Only the count is needed. Count the lines below with the word "yellow" in them.

#### Entries supplied ####

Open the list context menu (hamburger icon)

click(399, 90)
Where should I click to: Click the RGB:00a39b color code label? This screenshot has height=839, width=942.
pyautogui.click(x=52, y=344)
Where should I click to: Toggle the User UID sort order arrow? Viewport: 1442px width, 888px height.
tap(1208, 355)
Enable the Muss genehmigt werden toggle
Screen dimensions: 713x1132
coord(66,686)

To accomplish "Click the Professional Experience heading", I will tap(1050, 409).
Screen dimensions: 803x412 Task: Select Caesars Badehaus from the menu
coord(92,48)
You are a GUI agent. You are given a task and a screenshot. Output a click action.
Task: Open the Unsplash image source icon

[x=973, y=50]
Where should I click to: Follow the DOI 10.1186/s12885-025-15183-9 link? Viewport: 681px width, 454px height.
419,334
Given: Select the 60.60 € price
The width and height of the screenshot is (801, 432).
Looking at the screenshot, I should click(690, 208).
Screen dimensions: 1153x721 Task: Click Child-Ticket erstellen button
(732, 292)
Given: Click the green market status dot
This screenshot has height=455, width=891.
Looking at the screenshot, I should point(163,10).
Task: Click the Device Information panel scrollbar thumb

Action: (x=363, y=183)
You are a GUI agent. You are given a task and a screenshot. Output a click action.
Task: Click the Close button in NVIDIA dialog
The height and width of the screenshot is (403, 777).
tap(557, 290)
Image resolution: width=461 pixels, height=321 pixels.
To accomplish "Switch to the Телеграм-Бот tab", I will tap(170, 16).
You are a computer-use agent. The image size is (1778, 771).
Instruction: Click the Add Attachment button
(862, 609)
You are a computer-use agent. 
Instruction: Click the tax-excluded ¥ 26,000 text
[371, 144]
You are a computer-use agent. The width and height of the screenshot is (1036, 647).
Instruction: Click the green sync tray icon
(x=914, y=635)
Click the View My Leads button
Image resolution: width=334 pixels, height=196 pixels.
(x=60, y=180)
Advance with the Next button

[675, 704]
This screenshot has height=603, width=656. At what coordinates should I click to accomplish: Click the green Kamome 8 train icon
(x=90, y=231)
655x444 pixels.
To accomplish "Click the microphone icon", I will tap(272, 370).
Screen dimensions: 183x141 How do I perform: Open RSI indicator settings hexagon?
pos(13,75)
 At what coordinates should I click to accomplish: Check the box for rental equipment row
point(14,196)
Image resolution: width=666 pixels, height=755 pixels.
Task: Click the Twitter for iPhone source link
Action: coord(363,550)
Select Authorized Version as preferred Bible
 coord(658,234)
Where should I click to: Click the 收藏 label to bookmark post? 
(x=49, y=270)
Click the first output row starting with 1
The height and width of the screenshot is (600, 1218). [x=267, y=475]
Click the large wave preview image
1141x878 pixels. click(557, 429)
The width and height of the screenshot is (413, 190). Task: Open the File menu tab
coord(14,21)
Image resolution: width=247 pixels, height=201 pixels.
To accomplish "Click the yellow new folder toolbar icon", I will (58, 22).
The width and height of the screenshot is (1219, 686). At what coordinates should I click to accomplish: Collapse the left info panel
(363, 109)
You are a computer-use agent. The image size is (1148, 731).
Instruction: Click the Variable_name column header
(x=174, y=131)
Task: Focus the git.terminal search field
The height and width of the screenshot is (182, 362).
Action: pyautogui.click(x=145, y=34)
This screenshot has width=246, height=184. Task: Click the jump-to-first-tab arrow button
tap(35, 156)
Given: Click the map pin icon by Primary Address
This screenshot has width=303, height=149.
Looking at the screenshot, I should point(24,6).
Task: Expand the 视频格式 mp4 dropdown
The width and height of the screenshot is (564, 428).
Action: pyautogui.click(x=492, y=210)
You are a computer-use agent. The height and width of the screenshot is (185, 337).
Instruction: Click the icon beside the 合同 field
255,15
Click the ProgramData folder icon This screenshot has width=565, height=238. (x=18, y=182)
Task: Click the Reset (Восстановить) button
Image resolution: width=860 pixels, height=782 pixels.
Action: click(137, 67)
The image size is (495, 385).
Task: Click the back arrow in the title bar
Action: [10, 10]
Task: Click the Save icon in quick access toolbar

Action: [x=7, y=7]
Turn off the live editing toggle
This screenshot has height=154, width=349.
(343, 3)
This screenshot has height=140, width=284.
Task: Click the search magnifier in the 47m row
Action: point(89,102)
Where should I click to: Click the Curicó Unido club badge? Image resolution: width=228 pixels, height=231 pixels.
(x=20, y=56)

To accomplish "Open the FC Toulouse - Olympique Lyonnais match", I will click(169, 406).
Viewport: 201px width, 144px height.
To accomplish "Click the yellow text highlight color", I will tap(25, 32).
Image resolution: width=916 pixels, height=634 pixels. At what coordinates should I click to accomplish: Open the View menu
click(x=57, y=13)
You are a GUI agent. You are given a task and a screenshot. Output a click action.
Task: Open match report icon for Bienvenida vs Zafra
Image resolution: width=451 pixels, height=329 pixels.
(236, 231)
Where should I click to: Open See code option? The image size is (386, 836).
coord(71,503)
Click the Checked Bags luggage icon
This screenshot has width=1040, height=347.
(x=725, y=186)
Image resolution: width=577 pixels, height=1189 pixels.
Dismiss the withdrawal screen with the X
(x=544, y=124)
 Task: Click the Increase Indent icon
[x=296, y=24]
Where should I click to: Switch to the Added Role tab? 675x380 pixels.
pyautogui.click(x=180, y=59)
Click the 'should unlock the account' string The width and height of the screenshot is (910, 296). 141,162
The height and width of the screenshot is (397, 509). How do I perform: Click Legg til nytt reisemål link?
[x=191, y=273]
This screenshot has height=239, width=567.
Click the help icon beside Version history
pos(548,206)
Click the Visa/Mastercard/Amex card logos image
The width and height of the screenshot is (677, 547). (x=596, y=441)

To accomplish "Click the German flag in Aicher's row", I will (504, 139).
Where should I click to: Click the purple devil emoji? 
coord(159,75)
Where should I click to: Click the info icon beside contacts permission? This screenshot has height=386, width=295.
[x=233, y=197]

####

## Answer box
2